—— アップルティーニを試してみよう
全国20カ所以上で開催されている翻訳ミステリー読書会。その主だったメンバーのなかでも特にミステリーの知識が浅い2人が、杉江松恋著『読み出したら止まらない! 海外ミステリー マストリード100』をテキストに、イチからミステリーを学びます。
「ああ、フーダニットね。もちろん知ってるよ、ブッダの弟子でしょ。手塚治虫のマンガで読んだもん」(名古屋読書会・加藤篁)
「後期クイーン問題? やっぱフレディの死は大きいよね。マジ泣いちゃったなー。We will rock youuuu !!!」(札幌読書会・畠山志津佳)

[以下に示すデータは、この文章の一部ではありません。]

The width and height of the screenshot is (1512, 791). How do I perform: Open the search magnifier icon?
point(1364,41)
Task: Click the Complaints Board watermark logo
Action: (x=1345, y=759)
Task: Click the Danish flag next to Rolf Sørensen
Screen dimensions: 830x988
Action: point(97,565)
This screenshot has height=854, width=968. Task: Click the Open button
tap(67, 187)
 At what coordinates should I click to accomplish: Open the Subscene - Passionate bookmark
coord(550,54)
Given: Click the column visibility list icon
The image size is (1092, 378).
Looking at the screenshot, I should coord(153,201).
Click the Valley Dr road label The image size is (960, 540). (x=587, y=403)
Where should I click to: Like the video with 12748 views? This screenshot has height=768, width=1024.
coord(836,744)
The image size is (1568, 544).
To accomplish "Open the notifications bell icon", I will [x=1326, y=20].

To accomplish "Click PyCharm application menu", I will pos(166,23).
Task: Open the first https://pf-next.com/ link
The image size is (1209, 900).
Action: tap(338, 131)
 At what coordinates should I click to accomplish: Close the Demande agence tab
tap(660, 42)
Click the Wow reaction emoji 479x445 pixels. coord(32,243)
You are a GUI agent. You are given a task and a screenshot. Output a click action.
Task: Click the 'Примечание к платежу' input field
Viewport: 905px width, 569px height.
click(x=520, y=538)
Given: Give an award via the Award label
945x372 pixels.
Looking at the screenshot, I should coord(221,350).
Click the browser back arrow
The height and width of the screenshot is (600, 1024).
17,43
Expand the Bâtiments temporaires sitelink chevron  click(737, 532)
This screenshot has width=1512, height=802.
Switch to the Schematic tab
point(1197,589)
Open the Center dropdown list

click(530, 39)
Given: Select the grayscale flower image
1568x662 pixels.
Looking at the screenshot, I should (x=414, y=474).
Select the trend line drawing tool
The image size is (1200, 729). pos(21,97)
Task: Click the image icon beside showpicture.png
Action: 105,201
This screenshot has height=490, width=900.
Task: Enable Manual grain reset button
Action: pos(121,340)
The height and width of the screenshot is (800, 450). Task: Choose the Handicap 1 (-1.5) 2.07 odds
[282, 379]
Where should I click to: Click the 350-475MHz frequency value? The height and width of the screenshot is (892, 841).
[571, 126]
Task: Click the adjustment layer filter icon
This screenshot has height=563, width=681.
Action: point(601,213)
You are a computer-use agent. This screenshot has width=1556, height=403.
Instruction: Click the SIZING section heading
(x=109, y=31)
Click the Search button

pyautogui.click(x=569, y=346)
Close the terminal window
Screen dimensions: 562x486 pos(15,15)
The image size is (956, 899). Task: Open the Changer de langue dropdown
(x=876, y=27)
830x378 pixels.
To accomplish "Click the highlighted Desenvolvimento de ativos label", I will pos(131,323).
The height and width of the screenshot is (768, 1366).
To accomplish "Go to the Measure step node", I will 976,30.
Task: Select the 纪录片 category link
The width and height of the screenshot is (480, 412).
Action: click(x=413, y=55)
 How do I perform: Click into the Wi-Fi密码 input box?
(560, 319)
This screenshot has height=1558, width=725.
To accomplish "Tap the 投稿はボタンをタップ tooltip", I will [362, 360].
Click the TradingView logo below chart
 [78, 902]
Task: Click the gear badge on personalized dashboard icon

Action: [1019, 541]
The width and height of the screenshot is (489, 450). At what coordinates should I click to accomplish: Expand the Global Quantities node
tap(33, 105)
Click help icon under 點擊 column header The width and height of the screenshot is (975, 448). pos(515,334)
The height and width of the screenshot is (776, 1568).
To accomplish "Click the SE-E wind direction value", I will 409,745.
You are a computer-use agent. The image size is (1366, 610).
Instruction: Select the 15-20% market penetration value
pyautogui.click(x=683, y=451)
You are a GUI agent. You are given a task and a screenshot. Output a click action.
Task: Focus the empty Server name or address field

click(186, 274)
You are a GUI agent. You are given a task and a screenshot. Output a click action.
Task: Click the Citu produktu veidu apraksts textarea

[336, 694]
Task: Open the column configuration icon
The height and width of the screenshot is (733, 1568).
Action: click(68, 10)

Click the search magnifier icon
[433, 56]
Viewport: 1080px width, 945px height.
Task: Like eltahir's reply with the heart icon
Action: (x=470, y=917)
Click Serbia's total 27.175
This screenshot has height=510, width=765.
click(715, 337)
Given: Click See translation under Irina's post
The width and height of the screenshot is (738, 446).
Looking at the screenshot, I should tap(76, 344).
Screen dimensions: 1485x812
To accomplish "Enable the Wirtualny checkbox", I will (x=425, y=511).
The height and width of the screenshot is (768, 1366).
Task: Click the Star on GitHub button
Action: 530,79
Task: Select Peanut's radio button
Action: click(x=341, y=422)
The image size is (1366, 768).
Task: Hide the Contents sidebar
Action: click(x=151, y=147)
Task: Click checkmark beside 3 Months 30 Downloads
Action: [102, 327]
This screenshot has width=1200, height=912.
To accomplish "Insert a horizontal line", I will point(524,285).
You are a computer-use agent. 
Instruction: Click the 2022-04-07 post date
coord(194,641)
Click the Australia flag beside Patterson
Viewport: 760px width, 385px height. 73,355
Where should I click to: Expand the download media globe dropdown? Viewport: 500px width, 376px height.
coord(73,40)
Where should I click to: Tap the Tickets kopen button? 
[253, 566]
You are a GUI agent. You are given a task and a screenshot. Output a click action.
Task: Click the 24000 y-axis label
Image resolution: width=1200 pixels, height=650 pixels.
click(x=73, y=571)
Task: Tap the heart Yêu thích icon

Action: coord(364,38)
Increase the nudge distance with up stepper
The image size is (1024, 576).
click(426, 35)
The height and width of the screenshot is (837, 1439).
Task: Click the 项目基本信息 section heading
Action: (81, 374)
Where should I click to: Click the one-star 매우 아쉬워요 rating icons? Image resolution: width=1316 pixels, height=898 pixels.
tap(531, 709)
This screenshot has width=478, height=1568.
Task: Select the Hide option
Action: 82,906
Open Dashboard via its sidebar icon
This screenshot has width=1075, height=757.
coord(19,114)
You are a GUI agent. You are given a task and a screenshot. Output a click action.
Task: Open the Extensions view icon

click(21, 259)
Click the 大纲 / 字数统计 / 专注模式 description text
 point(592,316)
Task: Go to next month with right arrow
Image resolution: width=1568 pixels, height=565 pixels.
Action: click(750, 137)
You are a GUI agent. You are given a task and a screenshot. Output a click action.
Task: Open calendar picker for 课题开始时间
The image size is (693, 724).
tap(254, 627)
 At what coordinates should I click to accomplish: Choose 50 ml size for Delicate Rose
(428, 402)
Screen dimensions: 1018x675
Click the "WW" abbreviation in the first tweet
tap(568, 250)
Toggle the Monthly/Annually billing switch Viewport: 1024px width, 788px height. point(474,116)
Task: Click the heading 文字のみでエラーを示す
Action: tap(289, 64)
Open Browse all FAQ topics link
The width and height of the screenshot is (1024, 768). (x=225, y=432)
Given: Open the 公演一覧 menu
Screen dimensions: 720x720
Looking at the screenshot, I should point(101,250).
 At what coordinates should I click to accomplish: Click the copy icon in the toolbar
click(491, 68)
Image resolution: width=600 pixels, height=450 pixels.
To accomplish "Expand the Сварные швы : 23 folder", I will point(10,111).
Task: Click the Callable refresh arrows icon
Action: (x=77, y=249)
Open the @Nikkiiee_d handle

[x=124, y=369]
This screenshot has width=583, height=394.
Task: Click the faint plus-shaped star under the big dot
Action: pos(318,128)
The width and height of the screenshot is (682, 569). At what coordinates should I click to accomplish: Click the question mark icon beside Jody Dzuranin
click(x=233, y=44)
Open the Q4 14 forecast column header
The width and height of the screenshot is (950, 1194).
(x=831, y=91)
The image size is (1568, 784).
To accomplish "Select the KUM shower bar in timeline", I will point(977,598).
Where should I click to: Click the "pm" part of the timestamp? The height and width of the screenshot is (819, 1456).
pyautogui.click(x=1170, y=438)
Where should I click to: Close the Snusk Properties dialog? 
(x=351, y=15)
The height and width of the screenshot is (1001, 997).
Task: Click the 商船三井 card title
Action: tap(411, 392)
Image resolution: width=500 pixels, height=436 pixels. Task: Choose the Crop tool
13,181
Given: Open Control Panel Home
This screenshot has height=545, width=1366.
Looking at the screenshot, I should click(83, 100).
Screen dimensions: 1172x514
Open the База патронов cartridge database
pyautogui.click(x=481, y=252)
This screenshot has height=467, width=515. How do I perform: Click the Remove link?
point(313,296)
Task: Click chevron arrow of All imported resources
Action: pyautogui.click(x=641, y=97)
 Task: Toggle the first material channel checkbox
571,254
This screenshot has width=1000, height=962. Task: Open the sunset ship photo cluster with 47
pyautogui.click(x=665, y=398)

今さら聞けないあんなこと、知ってたつもりのこんなこと。ミステリーの奥深さと魅力を探求する旅にいざ出発!
畠山:みなさまGWはどのようにお過ごしでしたか?
私は世間の波に少し遅れての「ゴールデンカムイ」参戦。連休中に全巻一気読みいたしました。物語の発端となるのが有名な網走監獄です。実はアタクシ出生地が網走でして、「刑務所生まれ」とからかわれることにぷんすかしていましたが、今や漫画のおかげで自慢げに語れるという不思議現象。このまま聖地として定着してくれたらいいな。他にも土地勘のある場所がたくさん出てくるので、ノスタルジックな気持ちに浸りつつ、脱獄囚の皮を剥ぐ選手権物語(縮めすぎ!)を楽しみました。
さて、本連載は今月で98回目。ゴールまであと僅かです。最後までどうぞよろしくお付き合い下さいませ。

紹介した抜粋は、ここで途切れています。